Münchner, kommt und werdet Kunst! In der Pinakothek der Moderne kann der Besucher heute zur Situ-Art werden
Er hat es am Bahnhof gemacht, am Flughafen und in einem Konferenzentrum – und heute entsteht ein neues Bild des Münchner Künstlers Jürgen Scriba. Seine Aufnahmen kreieren virtuelle Ort, in denen Menschen aus verschiedenen Zeitebenen zusammengezogen werden. Sein aktuelles Projekt läuft jetzt (8. Juli) in der Pinakothek der Moderne (bis kurz vor Ende der Besucherzeit, also zirka 17.30 Uhr) – wer in das Museum geht, hat die Chance, Bestandteil der Kunst zu werden.
Scriba ist experimenteller Fotograf, Autor und Physiker. Er hat auch schon in einen 85 Meter hohen Augsburger Gaskessel das mutmaßlich längste Foucaultsche Pendel der Welt gehängt, dessen Schwingbewegung die Erddrehung nachzeichnet und dabei wie ein Metronom eine gewaltige Orgel steuert – so erklang im dunklen Riesenraum das C-Dur-Präludium von Johann Sebastian Bach, gedehnt auf den Takt der Erde, weniger als ein Hundertstel unseres normalen Tempos.
Seine Bilder bezeichnet Scriba als Situ-Art: In Zeitserien wird immer wieder dieselbe Stelle fotografiert und anschließend ein Abstraktum des Ortes montiert: So gelangen Abbilder von realen Menschen auf abstrakte Ebenen, sie bevölkern eine surreale, verdichtete Welt.
Unser hier gezeigtes Bild heißt „Summercity“: Der Münchner Königsplatz als sozusagen ultra-sommerlicher Ort, an dem fast nur noch Flaneure und Menschen in Cabrios leben.
Bei den heutigen Aufnahmen in der Rotunde der Pinakothek der Moderne nimmt Scriba das Haus als "prototypisches Kunstmuseum". Vom Gebäude wird nur der Boden zu erkennen sein, auf dem sich, wie Scriba hofft, ein „prototypisches Kunstpublikum“ zeigt. Die Idee sei, anhand des Ortes ein überzeitliches Bild der Menschen im Museum zu erstellen.

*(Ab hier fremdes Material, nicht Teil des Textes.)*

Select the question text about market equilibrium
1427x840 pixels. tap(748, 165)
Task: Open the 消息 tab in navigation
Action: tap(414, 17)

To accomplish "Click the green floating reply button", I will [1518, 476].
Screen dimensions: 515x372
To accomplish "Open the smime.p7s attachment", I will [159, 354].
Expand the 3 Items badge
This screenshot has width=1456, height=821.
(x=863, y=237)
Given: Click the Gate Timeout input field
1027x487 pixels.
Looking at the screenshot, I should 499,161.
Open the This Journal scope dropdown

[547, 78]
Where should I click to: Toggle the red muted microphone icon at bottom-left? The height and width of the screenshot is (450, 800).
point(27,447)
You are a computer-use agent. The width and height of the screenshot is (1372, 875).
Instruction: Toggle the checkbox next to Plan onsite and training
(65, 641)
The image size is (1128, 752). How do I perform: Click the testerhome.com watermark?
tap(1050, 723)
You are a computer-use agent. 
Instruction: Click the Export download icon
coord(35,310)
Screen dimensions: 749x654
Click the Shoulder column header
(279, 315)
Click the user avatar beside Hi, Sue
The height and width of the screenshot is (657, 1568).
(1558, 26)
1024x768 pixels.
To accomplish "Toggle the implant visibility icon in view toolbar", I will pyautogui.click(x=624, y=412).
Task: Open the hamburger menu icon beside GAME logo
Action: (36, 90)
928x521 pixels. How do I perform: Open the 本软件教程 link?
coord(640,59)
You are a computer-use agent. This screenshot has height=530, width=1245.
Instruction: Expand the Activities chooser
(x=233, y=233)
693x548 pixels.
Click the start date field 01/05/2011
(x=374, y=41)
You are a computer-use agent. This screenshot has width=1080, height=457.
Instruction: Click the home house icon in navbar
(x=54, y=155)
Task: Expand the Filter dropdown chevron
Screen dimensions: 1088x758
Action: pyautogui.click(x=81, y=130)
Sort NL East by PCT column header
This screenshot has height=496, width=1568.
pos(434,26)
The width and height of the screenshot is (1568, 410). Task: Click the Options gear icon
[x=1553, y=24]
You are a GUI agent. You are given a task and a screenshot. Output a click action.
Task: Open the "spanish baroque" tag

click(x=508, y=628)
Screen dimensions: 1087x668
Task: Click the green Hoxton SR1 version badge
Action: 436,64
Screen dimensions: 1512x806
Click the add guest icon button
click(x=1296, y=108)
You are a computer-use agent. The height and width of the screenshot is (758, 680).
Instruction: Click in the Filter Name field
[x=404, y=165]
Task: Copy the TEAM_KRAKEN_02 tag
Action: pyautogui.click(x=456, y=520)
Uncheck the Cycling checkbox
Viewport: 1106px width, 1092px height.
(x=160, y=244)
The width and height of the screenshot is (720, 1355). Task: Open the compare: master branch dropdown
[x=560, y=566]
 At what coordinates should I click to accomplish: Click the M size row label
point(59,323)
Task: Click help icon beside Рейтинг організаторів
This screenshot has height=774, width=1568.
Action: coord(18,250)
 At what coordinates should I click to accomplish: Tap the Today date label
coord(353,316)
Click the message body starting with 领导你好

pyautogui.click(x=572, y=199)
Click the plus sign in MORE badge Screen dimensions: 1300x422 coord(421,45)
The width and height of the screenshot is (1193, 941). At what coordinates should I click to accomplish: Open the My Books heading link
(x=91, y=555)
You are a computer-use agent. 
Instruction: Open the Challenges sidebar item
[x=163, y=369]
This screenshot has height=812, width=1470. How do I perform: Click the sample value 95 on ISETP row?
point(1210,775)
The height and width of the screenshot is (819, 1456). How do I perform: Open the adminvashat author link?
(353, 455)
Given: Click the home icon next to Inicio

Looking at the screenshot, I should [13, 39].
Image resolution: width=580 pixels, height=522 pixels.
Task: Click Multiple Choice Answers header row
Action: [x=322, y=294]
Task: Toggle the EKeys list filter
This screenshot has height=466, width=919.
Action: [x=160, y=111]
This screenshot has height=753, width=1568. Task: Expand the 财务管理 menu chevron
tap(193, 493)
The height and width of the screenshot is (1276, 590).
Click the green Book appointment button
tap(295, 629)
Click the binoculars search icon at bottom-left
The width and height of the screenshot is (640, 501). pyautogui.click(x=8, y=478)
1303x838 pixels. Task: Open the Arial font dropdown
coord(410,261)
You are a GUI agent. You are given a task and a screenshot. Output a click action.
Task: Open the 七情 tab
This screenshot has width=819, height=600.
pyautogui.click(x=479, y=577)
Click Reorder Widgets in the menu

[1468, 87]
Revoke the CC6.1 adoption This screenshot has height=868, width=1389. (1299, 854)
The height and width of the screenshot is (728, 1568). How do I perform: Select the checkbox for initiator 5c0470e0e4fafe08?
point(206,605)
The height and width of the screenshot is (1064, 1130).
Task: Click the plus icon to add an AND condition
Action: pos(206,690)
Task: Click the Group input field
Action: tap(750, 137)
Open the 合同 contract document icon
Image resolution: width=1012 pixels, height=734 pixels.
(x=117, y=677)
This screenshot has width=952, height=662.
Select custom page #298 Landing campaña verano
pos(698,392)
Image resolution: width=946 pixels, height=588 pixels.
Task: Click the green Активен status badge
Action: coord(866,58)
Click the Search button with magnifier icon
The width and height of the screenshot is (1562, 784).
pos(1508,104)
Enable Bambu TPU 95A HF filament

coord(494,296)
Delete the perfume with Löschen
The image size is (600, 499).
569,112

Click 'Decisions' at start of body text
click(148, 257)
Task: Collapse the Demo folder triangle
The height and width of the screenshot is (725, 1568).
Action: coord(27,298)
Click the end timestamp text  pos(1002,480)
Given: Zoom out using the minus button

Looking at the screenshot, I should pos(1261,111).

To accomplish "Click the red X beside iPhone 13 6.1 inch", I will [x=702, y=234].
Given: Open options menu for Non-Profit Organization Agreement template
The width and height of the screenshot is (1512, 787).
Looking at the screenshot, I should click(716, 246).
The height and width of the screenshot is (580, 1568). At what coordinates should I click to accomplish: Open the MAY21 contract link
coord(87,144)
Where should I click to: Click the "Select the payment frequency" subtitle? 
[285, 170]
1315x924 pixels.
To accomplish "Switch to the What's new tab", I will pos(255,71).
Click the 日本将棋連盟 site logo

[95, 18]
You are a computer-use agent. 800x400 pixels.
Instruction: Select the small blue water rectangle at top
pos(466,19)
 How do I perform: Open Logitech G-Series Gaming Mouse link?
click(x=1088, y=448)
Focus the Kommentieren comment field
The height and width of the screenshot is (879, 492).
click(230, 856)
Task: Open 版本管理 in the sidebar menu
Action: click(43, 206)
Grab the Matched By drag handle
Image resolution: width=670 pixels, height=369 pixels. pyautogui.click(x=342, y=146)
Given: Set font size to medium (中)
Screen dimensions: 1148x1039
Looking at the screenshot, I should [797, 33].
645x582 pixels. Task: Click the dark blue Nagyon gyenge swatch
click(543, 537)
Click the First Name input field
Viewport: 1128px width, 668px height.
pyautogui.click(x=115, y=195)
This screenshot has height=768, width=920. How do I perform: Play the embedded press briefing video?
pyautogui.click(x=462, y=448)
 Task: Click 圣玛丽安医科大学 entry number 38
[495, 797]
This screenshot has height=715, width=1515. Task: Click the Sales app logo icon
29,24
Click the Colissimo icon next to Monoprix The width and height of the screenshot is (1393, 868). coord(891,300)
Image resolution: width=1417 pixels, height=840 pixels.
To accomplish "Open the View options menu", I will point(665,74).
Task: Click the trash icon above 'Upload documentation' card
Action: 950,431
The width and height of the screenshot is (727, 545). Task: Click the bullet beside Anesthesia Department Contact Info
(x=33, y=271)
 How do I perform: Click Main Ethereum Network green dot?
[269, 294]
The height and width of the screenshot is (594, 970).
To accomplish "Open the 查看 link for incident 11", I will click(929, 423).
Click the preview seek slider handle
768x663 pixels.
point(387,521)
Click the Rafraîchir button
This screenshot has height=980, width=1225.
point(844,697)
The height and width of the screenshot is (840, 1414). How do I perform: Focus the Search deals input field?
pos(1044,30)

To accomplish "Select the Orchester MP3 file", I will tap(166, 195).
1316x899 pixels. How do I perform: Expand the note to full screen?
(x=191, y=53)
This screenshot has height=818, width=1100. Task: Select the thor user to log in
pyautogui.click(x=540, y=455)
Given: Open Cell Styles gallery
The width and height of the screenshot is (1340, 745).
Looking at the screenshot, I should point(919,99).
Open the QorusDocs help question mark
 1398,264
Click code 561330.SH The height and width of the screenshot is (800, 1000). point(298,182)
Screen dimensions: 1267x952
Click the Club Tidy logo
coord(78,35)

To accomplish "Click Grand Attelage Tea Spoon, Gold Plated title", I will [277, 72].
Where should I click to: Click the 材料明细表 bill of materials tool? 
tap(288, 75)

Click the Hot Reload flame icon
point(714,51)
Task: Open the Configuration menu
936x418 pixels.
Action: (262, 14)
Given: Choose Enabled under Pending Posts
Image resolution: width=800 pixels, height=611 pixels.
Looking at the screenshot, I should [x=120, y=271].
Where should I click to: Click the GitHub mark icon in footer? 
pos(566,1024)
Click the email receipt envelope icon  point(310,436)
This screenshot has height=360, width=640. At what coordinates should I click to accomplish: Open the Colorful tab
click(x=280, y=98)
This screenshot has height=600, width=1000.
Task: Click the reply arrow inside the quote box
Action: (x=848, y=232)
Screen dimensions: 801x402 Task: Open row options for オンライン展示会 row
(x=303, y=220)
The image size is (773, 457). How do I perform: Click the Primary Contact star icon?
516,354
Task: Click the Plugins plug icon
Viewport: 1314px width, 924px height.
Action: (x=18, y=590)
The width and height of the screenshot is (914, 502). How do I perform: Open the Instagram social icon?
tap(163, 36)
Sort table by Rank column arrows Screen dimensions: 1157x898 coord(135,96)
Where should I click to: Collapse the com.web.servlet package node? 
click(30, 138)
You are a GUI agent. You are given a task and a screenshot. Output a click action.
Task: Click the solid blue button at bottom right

Das Besondere an diesem Situ-Art-Projekt ist auch für Scriba, dass er diesmal nicht eine, sondern drei Kameras verwendet, die das Publikum aus drei Perspektiven ablichtet – so können sich die Menschen im späteren Bild quasi selbst begegnen. Außerdem will Scriba die letztlich auch vom Ort beeinflusste Körpersprache sichtbar machen. Wer sich auf all das einlässt, bekommt von Künstler ein Kärtchen überreicht: „Sie sind Kunstprojekt! Kunstobjekt". Im Laufe dieses Juli wird das Ergebnis auf seiner Homepage präsentiert.
Anmerkung (8.7.11, 15.15 Uhr): Korrektur im vorletzten Satz ausgeführt nach einem Hinweis des Künstlers und einem Besuch in der Pinakothek der Moderne.